• [ACTIVITY]:
Please copy out the lines in the entries that contain "orange".

• [EXTRACTED ENTRIES]:
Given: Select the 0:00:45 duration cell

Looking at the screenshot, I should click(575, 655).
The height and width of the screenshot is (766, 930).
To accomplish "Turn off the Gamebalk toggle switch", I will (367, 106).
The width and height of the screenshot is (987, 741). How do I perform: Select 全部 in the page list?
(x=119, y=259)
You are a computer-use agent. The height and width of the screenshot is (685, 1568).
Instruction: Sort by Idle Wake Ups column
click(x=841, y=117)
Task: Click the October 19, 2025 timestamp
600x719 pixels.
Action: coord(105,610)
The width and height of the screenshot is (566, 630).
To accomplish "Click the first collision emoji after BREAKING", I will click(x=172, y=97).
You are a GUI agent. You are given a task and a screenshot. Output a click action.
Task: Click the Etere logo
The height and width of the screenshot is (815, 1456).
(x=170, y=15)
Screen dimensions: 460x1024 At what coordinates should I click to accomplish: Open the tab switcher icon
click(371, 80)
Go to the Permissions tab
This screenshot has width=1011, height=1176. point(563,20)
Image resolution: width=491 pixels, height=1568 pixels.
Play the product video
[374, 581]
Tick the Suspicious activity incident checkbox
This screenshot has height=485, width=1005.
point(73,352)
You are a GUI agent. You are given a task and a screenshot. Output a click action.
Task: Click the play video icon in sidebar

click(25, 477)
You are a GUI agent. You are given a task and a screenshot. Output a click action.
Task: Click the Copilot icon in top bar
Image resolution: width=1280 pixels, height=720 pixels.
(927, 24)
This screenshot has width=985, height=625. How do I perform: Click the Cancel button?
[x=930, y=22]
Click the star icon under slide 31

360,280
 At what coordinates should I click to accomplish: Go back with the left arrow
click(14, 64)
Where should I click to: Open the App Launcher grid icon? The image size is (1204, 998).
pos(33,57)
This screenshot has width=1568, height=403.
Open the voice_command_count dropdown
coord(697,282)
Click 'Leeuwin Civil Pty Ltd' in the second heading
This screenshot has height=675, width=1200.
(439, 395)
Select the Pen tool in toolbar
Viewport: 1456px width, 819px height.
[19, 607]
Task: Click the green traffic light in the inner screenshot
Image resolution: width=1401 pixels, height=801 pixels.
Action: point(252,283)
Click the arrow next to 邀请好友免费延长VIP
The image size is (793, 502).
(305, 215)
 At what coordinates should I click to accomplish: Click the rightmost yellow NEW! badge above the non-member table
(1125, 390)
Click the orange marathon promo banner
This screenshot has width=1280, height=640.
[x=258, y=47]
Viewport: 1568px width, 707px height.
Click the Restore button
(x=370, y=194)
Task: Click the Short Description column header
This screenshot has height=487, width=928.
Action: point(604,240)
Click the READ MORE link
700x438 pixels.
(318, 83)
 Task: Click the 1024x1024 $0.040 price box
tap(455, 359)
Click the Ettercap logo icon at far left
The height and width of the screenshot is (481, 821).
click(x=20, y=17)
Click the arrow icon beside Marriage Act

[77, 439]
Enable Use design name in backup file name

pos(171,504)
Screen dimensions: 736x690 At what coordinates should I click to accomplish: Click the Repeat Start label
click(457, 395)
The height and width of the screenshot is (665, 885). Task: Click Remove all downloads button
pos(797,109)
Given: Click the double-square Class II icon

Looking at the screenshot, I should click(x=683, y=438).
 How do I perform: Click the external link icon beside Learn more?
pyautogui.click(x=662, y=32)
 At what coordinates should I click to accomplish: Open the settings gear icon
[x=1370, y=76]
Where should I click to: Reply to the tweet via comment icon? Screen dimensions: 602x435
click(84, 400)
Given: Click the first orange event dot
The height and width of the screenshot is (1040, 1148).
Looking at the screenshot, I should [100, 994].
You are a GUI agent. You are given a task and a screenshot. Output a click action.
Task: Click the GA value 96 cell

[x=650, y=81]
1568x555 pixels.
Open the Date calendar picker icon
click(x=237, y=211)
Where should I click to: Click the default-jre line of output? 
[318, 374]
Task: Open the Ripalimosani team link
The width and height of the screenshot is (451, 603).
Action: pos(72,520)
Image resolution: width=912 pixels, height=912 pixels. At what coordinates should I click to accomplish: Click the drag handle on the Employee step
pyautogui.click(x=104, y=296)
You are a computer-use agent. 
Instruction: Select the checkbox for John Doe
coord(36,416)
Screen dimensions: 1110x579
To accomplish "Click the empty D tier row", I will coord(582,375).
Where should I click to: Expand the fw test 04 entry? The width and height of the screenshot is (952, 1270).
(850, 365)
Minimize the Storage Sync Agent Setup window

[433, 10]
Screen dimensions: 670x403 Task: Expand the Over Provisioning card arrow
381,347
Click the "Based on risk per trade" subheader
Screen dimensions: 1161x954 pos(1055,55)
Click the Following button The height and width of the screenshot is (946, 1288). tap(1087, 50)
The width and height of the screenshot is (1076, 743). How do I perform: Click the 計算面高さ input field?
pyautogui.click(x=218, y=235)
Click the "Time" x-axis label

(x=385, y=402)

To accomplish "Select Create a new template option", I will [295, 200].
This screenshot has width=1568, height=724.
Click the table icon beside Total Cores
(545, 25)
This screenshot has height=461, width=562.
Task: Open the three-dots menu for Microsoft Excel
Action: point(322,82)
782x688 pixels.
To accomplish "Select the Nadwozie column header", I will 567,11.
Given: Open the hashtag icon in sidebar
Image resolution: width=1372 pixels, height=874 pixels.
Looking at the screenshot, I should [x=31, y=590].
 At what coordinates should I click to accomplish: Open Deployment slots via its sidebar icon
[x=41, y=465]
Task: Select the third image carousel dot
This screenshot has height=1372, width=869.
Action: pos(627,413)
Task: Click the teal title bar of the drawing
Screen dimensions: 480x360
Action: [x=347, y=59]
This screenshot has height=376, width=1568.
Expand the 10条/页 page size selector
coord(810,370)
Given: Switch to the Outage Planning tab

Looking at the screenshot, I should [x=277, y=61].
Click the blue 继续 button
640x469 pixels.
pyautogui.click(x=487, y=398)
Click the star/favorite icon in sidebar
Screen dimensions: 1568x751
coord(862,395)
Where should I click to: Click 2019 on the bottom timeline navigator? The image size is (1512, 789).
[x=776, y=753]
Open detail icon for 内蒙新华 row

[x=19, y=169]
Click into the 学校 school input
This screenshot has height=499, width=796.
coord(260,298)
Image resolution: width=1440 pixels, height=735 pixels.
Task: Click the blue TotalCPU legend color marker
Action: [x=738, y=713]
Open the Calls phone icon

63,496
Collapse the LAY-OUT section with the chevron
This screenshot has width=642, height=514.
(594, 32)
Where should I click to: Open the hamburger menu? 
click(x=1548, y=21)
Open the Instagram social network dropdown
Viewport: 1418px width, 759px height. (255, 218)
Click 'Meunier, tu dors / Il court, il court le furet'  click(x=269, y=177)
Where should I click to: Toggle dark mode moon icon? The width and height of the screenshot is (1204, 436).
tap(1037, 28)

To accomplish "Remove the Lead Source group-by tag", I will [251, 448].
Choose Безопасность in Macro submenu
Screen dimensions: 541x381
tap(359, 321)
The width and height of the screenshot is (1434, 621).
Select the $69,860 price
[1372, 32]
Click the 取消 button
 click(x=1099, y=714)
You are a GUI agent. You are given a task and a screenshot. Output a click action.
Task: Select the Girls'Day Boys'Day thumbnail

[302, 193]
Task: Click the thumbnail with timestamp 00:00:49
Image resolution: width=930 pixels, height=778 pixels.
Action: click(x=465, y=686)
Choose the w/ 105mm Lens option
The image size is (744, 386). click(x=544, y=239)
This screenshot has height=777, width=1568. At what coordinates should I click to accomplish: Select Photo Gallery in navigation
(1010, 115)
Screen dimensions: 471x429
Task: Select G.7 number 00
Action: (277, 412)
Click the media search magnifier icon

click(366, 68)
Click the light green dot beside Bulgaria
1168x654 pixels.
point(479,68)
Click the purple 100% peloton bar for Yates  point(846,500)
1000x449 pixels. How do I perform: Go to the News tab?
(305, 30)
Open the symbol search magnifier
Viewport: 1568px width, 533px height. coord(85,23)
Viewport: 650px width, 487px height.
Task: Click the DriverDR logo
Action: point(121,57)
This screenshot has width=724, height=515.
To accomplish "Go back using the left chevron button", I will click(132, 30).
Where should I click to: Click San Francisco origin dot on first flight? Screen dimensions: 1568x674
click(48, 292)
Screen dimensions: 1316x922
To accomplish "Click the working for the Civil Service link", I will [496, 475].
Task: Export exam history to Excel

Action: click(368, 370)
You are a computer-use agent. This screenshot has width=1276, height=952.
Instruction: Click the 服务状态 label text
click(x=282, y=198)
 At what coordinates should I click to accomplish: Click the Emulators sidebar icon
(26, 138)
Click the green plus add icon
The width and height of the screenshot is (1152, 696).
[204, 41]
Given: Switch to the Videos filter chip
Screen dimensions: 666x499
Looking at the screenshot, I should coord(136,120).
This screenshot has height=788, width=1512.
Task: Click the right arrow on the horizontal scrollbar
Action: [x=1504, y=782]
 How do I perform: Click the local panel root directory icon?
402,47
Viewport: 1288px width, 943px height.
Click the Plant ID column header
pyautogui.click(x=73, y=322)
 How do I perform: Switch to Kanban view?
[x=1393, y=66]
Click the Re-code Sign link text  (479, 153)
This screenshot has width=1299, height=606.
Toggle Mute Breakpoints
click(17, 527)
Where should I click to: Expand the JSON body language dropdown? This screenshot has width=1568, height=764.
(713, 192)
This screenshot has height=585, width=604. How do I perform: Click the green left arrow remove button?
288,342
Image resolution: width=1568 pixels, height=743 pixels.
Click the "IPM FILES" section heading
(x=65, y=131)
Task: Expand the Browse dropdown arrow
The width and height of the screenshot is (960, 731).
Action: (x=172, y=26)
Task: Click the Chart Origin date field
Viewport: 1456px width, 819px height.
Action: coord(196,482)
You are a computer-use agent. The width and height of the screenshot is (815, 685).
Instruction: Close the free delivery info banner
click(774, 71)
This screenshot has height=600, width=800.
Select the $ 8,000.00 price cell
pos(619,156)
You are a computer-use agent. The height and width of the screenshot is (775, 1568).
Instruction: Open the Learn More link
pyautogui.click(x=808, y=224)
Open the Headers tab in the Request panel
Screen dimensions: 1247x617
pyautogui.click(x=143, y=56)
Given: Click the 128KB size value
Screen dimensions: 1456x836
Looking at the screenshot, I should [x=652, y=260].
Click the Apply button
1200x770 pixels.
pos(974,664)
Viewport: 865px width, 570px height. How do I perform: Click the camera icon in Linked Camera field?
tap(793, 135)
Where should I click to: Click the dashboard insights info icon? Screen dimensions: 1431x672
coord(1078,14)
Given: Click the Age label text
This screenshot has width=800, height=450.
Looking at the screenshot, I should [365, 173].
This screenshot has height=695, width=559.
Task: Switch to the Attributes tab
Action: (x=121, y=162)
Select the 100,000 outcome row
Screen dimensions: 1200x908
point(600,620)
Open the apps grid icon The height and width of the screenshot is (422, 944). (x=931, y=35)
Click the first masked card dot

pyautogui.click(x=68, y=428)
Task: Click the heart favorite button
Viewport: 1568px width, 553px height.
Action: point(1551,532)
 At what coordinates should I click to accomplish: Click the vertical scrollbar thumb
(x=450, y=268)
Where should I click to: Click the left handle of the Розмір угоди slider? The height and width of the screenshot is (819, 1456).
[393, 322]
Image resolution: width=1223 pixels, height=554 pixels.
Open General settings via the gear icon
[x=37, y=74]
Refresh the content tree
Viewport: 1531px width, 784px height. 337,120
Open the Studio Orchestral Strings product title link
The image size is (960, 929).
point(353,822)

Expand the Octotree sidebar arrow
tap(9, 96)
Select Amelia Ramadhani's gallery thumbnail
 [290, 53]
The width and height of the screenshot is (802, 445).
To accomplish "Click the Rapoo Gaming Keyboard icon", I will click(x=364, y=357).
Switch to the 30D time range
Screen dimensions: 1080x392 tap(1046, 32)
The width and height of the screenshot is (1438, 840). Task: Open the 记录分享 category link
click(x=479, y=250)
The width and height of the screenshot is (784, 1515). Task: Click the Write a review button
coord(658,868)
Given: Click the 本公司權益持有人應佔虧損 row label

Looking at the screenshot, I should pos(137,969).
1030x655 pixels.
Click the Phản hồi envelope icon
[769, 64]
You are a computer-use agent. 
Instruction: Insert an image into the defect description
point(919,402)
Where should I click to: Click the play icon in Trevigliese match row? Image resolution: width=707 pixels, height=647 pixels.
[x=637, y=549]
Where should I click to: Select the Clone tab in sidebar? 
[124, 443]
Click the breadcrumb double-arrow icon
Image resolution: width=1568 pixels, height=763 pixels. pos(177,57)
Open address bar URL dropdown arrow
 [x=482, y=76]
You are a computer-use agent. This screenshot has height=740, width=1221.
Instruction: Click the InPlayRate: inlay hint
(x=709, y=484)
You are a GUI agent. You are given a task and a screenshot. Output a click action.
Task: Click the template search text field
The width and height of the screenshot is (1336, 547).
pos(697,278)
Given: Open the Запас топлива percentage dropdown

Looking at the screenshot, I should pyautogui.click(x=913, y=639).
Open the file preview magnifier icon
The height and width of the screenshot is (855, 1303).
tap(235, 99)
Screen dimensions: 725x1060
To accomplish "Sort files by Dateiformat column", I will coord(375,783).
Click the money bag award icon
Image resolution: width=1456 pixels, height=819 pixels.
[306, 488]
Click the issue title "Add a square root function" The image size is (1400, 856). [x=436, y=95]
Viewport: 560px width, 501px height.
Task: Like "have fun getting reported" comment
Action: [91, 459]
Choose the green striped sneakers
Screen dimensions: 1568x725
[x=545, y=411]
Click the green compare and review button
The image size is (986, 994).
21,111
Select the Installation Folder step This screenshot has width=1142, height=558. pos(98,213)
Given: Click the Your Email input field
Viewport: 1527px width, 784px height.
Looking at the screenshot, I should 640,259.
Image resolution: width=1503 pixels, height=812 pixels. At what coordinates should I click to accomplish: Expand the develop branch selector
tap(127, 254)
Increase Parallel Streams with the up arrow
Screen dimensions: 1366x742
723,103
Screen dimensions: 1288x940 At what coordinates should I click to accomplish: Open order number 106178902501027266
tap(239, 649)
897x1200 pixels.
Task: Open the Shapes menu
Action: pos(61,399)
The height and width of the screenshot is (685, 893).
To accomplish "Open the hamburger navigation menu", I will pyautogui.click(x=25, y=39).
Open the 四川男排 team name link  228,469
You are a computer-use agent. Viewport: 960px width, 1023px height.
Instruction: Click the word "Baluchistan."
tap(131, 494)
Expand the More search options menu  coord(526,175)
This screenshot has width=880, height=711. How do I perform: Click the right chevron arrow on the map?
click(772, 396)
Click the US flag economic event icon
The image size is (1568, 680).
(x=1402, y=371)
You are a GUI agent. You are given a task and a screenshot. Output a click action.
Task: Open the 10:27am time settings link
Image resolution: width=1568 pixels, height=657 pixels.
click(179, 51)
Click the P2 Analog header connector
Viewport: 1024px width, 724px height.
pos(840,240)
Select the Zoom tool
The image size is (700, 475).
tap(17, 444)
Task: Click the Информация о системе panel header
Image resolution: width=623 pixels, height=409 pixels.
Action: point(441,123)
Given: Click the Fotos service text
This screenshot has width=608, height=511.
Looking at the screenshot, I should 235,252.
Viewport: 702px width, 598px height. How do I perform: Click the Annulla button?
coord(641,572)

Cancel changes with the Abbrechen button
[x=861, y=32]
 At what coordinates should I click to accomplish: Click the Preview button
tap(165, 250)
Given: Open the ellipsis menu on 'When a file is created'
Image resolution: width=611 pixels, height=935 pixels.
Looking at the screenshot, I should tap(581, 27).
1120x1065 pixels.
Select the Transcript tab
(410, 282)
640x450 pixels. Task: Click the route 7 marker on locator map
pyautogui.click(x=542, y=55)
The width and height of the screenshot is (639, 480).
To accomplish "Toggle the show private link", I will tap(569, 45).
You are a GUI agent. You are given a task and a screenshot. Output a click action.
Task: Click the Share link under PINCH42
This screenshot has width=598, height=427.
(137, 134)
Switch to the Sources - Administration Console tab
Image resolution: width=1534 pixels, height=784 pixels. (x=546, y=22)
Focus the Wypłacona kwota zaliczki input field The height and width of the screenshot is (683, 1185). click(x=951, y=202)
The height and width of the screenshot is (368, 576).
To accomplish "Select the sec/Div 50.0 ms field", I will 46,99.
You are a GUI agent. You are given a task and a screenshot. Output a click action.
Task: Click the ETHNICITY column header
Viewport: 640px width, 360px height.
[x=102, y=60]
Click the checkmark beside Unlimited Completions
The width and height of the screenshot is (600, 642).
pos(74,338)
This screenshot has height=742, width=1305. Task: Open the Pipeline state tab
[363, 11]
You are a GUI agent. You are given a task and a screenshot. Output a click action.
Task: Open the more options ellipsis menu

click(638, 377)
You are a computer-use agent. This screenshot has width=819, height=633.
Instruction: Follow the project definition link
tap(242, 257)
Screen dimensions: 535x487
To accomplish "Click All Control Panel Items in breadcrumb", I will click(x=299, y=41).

• [RESULT OF THIS TASK]:
Click the orange marathon promo banner
Given: Click the first orange event dot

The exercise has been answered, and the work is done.